• [INSTRUCTIONS FOR THE TASK]: Write out the rows below word for word, beginning at the line that contains "Click folder icon beside Design Review" and stopping after the line that contains "Looking at the screenshot, I should (1239, 85).".

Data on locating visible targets

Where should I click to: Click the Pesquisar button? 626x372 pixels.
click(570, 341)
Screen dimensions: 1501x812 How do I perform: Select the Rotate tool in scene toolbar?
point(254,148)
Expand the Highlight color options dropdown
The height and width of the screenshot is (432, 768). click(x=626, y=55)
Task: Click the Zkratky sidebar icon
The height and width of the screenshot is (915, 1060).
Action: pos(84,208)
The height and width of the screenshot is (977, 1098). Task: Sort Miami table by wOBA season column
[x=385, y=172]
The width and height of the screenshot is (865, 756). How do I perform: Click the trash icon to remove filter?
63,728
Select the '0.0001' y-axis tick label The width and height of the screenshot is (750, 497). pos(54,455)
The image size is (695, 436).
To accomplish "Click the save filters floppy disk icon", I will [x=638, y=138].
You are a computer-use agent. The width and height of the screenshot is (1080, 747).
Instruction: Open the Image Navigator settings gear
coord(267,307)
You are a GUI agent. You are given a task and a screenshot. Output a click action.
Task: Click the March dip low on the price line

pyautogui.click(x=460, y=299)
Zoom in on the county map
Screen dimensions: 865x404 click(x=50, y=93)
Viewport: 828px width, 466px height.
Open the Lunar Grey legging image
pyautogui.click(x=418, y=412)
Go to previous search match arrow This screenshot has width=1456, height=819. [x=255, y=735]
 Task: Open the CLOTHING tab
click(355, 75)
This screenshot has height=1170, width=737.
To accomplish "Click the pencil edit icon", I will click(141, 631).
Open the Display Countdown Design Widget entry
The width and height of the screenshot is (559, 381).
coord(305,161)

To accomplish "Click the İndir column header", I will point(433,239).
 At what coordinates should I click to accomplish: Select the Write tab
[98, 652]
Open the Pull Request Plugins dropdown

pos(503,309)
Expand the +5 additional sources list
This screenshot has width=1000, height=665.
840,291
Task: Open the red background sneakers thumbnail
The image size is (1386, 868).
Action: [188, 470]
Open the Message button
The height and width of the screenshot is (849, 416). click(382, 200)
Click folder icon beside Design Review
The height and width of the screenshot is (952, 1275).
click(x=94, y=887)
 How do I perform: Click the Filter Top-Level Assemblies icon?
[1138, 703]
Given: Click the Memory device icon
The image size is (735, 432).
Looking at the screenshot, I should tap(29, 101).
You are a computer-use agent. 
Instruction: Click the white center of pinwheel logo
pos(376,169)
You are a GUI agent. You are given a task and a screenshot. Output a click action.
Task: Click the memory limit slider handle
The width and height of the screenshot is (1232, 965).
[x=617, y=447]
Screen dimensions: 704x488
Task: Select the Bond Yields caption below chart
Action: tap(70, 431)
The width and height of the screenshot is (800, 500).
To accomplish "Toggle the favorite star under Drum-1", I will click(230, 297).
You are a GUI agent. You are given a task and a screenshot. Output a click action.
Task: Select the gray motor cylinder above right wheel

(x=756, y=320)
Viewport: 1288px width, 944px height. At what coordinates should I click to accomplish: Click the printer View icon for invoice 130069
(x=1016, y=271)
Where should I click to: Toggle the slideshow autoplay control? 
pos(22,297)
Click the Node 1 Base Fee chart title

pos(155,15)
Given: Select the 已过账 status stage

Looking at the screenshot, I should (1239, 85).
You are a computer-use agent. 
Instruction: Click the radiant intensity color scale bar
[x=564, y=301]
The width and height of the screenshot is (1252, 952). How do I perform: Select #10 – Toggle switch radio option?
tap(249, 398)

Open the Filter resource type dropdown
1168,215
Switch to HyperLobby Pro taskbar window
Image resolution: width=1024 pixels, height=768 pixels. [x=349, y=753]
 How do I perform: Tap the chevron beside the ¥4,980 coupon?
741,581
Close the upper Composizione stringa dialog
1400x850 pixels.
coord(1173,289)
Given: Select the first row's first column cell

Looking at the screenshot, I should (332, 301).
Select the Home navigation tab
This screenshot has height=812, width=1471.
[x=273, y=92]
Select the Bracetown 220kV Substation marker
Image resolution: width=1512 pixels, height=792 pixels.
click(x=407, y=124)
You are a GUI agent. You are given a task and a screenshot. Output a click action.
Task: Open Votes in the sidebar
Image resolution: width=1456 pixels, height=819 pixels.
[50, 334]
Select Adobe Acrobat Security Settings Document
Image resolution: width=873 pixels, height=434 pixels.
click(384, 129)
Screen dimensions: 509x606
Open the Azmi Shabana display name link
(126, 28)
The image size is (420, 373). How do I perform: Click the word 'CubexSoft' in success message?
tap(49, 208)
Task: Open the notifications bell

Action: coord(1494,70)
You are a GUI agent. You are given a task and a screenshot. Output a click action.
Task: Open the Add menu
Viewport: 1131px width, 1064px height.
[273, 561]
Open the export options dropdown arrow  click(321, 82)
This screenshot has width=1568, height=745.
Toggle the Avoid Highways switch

• [ANSWER TO THE PROBLEM]:
Click folder icon beside Design Review
The height and width of the screenshot is (952, 1275).
click(x=94, y=887)
 How do I perform: Click the Filter Top-Level Assemblies icon?
[1138, 703]
Given: Click the Memory device icon
The image size is (735, 432).
Looking at the screenshot, I should tap(29, 101).
You are a computer-use agent. 
Instruction: Click the white center of pinwheel logo
pos(376,169)
You are a GUI agent. You are given a task and a screenshot. Output a click action.
Task: Click the memory limit slider handle
The width and height of the screenshot is (1232, 965).
[x=617, y=447]
Screen dimensions: 704x488
Task: Select the Bond Yields caption below chart
Action: tap(70, 431)
The width and height of the screenshot is (800, 500).
To accomplish "Toggle the favorite star under Drum-1", I will click(230, 297).
You are a GUI agent. You are given a task and a screenshot. Output a click action.
Task: Select the gray motor cylinder above right wheel

(x=756, y=320)
Viewport: 1288px width, 944px height. At what coordinates should I click to accomplish: Click the printer View icon for invoice 130069
(x=1016, y=271)
Where should I click to: Toggle the slideshow autoplay control? 
pos(22,297)
Click the Node 1 Base Fee chart title

pos(155,15)
Given: Select the 已过账 status stage

Looking at the screenshot, I should (1239, 85).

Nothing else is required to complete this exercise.